AI & Technology Updates

  • 15M Param Model Achieves 24% on ARC-AGI-2


    15M param model solving 24% of ARC-AGI-2 (Hard Eval). Runs on consumer hardware.Bitterbot AI has introduced TOPAS-DSPL, a compact recursive model with approximately 15 million parameters, achieving 24% accuracy on the ARC-AGI-2 evaluation set, a significant improvement over the previous state-of-the-art (SOTA) of 8% for models of similar size. The model employs a "Bicameral" architecture, dividing tasks into a Logic Stream for algorithm planning and a Canvas Stream for execution, effectively addressing compositional drift issues found in standard transformers. Additionally, Test-Time Training (TTT) is used to fine-tune the model on specific examples before solution generation. The entire pipeline, including data generation, training, and evaluation, has been open-sourced, allowing for community verification and potential reproduction of results on consumer hardware like the 4090 GPU. This matters because it demonstrates significant advancements in model efficiency and accuracy, making sophisticated AI more accessible and verifiable.
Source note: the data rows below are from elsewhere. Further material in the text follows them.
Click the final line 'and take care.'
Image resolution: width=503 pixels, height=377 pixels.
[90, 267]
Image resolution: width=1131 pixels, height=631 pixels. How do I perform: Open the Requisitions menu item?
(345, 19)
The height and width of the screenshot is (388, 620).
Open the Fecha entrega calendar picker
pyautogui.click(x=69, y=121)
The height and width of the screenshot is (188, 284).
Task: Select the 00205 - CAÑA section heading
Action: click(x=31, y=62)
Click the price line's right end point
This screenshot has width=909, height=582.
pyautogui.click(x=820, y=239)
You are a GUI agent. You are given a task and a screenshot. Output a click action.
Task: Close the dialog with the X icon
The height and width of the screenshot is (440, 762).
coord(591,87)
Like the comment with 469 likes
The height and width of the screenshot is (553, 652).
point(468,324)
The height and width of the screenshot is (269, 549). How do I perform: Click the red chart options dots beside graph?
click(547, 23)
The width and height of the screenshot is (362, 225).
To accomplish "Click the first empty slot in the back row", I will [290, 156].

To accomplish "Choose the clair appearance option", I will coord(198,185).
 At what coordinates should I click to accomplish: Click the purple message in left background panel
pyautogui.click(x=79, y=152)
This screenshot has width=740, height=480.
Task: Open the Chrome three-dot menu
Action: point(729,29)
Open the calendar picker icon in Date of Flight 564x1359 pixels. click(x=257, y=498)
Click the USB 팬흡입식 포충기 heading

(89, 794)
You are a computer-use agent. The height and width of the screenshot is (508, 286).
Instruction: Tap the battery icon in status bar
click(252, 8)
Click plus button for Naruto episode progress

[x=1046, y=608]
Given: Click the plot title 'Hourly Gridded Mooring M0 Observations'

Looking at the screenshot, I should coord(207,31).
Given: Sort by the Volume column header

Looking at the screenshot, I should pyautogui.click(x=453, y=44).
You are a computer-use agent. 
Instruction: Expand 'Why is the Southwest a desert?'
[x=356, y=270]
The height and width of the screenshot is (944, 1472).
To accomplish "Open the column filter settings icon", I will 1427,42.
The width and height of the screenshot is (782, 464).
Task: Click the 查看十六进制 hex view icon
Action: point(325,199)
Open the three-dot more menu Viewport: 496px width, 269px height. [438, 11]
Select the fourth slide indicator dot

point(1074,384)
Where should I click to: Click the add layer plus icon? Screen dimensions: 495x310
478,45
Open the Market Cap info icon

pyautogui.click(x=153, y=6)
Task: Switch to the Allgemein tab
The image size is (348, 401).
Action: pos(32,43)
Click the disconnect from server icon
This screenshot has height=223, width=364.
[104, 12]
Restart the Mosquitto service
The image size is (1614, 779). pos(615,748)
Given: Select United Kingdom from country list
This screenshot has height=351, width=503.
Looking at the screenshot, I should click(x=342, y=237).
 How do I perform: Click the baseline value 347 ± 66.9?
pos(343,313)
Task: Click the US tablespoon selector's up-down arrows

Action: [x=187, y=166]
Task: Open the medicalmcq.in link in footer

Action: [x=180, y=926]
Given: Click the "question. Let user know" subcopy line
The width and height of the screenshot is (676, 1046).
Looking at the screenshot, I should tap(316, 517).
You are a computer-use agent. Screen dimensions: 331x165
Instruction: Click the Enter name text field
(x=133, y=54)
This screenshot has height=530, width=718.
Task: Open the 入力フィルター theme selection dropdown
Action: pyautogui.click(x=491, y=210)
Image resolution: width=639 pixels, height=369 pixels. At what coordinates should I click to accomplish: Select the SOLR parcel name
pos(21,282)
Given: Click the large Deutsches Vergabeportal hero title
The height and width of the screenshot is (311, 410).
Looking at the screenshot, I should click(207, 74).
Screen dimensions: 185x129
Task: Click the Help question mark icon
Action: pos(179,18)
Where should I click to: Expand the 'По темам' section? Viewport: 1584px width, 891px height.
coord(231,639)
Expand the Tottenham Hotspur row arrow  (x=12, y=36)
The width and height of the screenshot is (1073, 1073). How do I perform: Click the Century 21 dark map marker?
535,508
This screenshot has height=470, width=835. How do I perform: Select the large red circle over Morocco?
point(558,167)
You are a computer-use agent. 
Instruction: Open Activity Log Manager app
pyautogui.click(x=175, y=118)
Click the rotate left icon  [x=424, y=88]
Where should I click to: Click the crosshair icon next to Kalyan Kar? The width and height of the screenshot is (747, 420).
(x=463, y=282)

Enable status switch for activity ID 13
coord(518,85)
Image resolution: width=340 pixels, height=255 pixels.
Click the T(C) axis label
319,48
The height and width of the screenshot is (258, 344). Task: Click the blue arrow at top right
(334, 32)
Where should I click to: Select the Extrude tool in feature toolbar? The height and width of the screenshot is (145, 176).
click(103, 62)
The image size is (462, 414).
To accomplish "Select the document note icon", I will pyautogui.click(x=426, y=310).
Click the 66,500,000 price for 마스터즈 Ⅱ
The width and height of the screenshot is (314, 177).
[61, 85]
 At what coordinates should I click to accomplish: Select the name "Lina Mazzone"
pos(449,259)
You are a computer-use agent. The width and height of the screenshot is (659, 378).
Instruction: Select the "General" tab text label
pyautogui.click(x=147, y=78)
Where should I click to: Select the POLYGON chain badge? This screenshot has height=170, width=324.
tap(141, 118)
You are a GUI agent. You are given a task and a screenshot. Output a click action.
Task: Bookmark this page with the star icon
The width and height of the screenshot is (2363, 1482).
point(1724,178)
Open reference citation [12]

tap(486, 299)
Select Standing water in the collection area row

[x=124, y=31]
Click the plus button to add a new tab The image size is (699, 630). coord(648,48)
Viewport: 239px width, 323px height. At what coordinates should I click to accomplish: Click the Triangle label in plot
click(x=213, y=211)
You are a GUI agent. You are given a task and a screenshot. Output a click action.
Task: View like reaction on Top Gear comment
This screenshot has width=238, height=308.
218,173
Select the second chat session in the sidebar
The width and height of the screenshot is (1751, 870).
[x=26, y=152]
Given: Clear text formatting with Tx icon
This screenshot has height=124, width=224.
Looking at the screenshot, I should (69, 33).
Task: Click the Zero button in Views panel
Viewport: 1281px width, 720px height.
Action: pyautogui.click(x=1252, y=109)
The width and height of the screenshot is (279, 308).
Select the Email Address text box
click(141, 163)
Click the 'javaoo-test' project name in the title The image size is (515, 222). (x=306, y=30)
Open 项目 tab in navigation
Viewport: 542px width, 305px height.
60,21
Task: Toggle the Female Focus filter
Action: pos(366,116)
  • The State Of LLMs 2025: Progress, Problems, Predictions


    [P] The State Of LLMs 2025: Progress, Problems, and PredictionsChoosing the right machine learning framework is crucial for development efficiency and model performance. PyTorch and TensorFlow are two of the most recommended frameworks, with TensorFlow being favored in industrial settings due to its robust tools and Keras integration, which simplifies development. However, some users find TensorFlow setup challenging, particularly on Windows due to the lack of native GPU support. Other notable frameworks include JAX, Scikit-Learn, and XGBoost, with various subreddits offering platforms for further discussion and personalized advice from experienced practitioners. This matters because selecting an appropriate machine learning framework can significantly influence the success and efficiency of AI projects.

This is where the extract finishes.